September 16, 2023 at 7:37 PM

I just don't want ... any of this.

September 16, 2023 at 10:00 PM

Walt Disney World is already on my soft boycott list due to their use of virtual queues that restrict access to attractions. If Universal implemented a system like this that would seemingly restrict what you're able to do at a particular time, it would go on that list as well. While I'm all for apps that help guests to navigate the park and suggest activities of interest, unless a park is going to switch to a pay per experience model I'm strongly against anything that represents an additional hurdle to experiencing what's inside the gates.

September 16, 2023 at 10:14 PM

I have to wonder how many park guest actually download and utilize them park apps, especially outside of just scanning your ticket. Out of all of my friends/family trips, usually no one does. Outside if that, most of the park posted times are sadly way over estimated about 20 mins or so. *cough (IoA, USF, BGW and especially HersheyPk) On my last 2 visits to Hersheypark within the last 4 wks, they had Candymonium at 90mins at or after 6pm when it us only about 40. I've even shared the actual wait time to the staffer at the front of the line and he just said "yea, it's about to pick up so we're just getting ready".

September 17, 2023 at 3:27 AM

This just sounds like Universal answer to the free Genie service that Disney has basically abandoned (I know it’s still on the app, but I haven’t seen an ad or promo about the service since shortly after its release) with wearable technology. Genie is utilized for Disney’s benefit, NOT for the guest’s satisfaction. Genie will suggest lesser attractions with little or no line to guests to spread out crowds (like rope dropping Tom Sawyer Island). I doubt anyone here would get sucked into using it, but the guest that does no research and doesn’t know the reason behind ther service that gets burned by it.

September 17, 2023 at 8:29 AM

Okay, so if I can get on the "don't panic" train, I can see this being useful for particular narrative activities and events - going through a location as a "story" linking to exclusive activities/events/food, etc. But if that was to be the standard way to experience the park, then you don't have a park, you have a "Dungeons" experience.

(Collected data)
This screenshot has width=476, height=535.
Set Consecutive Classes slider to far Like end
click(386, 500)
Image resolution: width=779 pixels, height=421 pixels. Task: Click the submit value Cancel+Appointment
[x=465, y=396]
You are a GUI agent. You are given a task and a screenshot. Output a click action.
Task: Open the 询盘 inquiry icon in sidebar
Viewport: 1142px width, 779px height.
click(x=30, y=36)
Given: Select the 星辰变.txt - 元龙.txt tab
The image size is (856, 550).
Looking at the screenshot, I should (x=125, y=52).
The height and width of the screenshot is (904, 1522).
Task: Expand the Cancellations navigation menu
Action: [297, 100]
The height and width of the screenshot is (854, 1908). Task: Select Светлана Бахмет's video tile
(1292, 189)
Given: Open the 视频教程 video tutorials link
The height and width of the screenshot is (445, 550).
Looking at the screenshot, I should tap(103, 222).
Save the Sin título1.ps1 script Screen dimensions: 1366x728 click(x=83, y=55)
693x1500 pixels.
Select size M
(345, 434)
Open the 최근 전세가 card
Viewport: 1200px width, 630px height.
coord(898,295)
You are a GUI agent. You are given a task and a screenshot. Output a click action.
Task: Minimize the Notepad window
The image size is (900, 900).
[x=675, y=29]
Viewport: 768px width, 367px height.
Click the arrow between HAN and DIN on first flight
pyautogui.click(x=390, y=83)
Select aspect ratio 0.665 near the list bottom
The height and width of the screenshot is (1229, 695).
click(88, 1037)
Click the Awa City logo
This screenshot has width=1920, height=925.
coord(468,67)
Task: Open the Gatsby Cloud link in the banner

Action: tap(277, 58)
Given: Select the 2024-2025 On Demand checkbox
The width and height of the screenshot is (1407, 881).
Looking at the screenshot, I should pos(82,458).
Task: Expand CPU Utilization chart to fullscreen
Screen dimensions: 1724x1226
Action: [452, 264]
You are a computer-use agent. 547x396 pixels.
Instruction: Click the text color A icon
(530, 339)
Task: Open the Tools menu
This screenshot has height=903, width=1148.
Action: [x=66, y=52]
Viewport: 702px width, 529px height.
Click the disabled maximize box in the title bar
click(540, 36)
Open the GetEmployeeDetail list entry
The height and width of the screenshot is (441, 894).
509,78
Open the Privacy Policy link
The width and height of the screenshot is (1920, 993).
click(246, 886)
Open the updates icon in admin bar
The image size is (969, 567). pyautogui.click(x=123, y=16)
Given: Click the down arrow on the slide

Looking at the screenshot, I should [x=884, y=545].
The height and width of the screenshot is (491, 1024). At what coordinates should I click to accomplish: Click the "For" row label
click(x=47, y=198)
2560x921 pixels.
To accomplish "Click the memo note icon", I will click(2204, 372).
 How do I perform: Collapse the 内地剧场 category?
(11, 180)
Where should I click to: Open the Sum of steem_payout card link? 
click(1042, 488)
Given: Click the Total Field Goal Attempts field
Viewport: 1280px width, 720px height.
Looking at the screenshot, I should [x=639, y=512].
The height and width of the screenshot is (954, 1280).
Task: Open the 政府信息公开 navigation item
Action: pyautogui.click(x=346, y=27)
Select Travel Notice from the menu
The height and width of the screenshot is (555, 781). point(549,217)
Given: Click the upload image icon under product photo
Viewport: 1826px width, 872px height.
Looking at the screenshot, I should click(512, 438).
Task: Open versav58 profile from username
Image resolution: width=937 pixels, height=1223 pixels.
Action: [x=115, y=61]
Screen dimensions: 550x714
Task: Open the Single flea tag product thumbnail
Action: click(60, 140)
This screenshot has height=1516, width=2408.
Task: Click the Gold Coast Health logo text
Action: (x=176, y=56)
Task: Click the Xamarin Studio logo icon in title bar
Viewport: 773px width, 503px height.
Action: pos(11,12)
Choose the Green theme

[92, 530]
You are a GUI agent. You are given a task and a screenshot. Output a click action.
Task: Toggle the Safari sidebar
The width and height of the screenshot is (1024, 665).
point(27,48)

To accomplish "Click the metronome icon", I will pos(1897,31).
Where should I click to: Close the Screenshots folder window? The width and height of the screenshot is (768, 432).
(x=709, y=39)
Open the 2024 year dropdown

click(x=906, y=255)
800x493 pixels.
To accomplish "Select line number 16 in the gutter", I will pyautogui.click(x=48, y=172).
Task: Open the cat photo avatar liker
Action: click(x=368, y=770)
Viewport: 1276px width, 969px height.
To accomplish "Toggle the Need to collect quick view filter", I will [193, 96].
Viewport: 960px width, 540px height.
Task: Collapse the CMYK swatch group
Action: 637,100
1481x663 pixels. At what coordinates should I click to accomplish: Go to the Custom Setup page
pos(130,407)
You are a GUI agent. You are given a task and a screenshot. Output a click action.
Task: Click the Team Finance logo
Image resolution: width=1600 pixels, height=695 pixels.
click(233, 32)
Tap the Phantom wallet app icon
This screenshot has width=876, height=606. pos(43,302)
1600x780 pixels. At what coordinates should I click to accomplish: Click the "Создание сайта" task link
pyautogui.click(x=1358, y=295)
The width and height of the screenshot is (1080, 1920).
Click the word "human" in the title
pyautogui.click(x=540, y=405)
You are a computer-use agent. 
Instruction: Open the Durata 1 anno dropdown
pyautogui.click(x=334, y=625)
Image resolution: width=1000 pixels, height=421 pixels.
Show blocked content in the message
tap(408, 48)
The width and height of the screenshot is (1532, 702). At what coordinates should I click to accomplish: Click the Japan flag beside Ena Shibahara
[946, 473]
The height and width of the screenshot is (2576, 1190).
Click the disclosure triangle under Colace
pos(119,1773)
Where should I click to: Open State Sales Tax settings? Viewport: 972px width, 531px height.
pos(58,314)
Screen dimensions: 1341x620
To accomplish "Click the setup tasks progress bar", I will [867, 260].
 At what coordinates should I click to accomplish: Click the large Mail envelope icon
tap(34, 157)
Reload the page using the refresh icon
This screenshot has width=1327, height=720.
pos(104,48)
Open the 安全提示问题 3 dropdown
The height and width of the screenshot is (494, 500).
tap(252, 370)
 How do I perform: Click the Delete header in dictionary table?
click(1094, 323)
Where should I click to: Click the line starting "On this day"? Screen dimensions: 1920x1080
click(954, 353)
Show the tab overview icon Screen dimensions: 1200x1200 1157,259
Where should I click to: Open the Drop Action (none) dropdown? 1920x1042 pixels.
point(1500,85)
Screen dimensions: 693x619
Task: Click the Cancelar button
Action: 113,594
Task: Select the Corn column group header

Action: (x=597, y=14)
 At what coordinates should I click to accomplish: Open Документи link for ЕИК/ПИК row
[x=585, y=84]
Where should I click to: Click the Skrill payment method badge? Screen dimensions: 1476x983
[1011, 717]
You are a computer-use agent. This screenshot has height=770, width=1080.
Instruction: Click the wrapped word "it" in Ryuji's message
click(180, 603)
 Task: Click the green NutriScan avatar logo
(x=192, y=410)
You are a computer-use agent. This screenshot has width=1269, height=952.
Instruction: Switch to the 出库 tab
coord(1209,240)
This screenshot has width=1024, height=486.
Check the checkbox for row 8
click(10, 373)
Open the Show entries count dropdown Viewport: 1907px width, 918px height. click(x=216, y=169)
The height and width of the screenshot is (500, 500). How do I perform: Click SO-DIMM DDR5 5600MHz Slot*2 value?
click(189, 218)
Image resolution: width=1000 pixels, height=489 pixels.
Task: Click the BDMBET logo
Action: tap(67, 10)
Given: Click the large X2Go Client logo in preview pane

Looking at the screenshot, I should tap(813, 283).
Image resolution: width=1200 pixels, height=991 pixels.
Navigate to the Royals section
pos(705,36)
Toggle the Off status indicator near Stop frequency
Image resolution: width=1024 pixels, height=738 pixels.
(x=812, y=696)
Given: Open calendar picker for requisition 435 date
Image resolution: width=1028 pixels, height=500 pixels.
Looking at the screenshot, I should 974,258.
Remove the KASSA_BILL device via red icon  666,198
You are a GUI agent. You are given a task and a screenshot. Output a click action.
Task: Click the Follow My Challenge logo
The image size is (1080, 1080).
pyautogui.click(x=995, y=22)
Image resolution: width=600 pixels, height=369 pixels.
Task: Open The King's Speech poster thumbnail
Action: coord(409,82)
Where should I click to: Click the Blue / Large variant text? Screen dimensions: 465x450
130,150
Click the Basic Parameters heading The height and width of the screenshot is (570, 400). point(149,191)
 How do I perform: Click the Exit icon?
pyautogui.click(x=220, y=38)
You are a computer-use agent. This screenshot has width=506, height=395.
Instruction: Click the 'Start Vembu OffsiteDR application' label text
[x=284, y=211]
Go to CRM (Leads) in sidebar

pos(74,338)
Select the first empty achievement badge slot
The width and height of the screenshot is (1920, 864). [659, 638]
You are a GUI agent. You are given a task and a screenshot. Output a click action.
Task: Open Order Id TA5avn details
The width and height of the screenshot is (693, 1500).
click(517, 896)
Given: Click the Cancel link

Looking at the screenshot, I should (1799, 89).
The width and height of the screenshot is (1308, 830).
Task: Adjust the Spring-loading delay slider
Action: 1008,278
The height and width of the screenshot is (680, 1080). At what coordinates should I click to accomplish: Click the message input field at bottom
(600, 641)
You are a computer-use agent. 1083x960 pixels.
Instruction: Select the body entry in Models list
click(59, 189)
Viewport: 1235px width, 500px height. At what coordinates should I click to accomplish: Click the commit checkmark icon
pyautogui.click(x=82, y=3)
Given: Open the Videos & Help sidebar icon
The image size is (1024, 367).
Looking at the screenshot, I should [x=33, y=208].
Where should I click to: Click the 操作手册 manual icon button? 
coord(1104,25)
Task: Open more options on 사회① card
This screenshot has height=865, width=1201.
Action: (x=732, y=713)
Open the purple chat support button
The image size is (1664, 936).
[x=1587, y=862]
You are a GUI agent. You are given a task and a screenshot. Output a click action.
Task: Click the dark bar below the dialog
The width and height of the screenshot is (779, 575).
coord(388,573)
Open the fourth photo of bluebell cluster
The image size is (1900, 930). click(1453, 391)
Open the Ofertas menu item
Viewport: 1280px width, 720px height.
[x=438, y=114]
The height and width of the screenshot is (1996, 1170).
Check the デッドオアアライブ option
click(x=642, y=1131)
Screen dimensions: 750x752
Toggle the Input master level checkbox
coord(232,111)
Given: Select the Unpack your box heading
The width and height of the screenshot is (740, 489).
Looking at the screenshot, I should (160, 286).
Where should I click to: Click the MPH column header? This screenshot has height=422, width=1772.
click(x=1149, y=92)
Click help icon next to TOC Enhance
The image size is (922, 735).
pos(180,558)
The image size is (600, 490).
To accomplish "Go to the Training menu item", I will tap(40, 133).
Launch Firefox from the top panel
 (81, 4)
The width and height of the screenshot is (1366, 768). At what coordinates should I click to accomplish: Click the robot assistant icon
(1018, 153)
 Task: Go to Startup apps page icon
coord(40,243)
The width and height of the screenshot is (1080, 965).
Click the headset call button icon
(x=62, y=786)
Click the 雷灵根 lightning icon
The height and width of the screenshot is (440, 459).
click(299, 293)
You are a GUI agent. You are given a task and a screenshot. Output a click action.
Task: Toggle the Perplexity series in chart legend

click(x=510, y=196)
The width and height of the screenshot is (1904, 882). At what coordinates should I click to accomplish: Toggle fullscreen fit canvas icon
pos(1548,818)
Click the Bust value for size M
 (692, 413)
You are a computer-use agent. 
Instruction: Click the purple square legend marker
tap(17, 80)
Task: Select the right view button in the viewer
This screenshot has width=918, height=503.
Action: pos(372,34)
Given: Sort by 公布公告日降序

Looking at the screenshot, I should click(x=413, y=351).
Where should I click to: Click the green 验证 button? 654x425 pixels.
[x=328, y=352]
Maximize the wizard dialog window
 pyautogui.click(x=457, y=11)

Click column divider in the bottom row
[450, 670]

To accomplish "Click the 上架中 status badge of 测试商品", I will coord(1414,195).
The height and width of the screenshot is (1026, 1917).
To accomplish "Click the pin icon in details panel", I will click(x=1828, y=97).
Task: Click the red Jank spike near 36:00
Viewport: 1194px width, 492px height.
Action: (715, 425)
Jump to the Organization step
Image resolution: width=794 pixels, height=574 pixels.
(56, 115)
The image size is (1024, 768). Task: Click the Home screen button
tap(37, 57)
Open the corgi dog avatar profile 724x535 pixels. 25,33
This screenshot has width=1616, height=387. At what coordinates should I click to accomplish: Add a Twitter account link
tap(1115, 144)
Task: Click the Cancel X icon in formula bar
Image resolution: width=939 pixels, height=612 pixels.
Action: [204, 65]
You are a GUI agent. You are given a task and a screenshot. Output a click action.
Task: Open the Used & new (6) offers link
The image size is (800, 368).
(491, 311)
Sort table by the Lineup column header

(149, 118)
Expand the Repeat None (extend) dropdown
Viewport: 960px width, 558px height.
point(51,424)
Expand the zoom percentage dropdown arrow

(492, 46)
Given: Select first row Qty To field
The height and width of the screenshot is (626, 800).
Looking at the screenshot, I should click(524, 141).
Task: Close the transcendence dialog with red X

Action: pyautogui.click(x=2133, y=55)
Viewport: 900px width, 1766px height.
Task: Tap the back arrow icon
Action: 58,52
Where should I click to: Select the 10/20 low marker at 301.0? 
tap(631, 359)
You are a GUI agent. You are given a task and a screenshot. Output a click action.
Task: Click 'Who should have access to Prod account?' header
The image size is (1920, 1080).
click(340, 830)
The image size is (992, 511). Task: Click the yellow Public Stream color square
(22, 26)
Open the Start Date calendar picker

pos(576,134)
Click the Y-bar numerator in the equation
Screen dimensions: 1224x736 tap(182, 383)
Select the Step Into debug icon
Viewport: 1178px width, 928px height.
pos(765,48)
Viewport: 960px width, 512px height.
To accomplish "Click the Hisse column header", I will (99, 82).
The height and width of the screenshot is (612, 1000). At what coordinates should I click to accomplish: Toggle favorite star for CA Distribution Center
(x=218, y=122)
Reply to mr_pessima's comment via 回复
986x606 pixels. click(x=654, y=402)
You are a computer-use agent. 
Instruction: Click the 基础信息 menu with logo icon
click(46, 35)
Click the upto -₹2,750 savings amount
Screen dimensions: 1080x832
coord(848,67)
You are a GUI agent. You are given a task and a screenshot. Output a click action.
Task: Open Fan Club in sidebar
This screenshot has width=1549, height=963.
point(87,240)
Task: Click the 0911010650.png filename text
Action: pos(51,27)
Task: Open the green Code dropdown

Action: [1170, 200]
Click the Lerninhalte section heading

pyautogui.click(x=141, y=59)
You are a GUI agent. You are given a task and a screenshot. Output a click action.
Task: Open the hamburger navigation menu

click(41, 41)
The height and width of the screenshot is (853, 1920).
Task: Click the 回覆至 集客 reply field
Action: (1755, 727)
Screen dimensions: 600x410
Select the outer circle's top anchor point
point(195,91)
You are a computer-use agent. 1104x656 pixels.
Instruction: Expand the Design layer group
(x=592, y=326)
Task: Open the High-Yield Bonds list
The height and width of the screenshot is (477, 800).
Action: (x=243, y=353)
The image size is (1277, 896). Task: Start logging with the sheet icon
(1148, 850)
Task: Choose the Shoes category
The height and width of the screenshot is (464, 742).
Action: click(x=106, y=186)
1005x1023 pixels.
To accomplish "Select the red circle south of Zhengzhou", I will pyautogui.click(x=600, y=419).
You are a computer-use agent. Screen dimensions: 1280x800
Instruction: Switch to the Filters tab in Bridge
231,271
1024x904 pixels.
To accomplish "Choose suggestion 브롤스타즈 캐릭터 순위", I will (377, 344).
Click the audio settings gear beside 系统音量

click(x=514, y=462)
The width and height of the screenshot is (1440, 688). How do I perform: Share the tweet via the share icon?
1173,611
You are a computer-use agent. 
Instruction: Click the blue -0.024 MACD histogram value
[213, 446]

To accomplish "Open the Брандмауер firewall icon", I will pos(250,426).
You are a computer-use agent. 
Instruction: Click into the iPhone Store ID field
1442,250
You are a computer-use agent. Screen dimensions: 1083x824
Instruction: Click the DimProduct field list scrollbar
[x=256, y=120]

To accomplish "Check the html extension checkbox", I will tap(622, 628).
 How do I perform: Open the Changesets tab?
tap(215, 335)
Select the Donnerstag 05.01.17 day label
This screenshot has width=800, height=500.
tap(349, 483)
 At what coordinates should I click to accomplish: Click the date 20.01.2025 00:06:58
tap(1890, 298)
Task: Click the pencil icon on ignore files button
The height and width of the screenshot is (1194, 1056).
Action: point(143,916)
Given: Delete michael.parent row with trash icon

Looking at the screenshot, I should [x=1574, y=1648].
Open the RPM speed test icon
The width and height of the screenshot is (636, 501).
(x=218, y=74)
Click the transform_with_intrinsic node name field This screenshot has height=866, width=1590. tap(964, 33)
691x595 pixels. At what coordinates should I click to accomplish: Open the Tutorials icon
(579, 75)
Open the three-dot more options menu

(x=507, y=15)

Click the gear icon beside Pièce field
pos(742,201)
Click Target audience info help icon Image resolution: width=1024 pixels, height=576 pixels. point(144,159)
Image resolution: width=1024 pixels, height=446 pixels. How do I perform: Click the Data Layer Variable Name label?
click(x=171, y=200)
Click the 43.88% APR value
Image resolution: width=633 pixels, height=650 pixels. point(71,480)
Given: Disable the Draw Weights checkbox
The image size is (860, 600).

__Tasks for this exercise__:
[1] Answer these questions from the theme park comments:
(a) Which park is already on one commenter's soft boycott list?
(b) What wait time did Hersheypark post for Candymonium at or after 6pm?
(c) Which Disney service does one commenter compare Universal's idea to?
[2] Quote the part of the theme park comments that begins with the words "This just sounds" and ends after the words "burned by it.".
[3] Continue the theme park comments, starting after their last sentence.
The collected data is separate material, unrelated to the theme park comments.

__Responses per task__:
[1]
(a) Walt Disney World
(b) 90 minutes
(c) Genie

[2]
This just sounds like Universal answer to the free Genie service that Disney has basically abandoned (I know it’s still on the app, but I haven’t seen an ad or promo about the service since shortly after its release) with wearable technology. Genie is utilized for Disney’s benefit, NOT for the guest’s satisfaction. Genie will suggest lesser attractions with little or no line to guests to spread out crowds (like rope dropping Tom Sawyer Island). I doubt anyone here would get sucked into using it, but the guest that does no research and doesn’t know the reason behind ther service that gets burned by it.

[3]
September 17, 2023 at 10:42 AM

I'm waiting on the Ride Now app that allows us to bid on the opportunity to experience an attraction "Right Now."

The Ride Now+ app would add the ability to bid on the random opportunity to block the "Right Now" bid winners.

September 17, 2023 at 11:33 AM

I think this is actually a useful idea. It sounds like it will plan out the most efficient way to experience the park. The downside is that it will need a large percentage of guests to use/follow it in order to correctly plan out the optimum day.
Think of it like variable speed limits on a motorway(it adjusts the speed limit to prevent traffic jams by reducing how soon traffic gets to the bottleneck point), by directing people to rides at specific times it can reduce the amount of time that you spend waiting in queues.

September 18, 2023 at 4:38 PM

It sounds good on paper. However it does not take on account the human factor. What if i have to go to the bathroom. What if i forgot my medication in the room. Or i am very Hungry and rather go to eat than the show or the ride. Its one thing to follow the route on the map becouse its the more direct or the one with less traffic. Other thing is to take you away from the wonder of discovery or from the confort of familiarity or the satisfacction of experience. We are becoming a herd of sheep. And we also pay happily for it.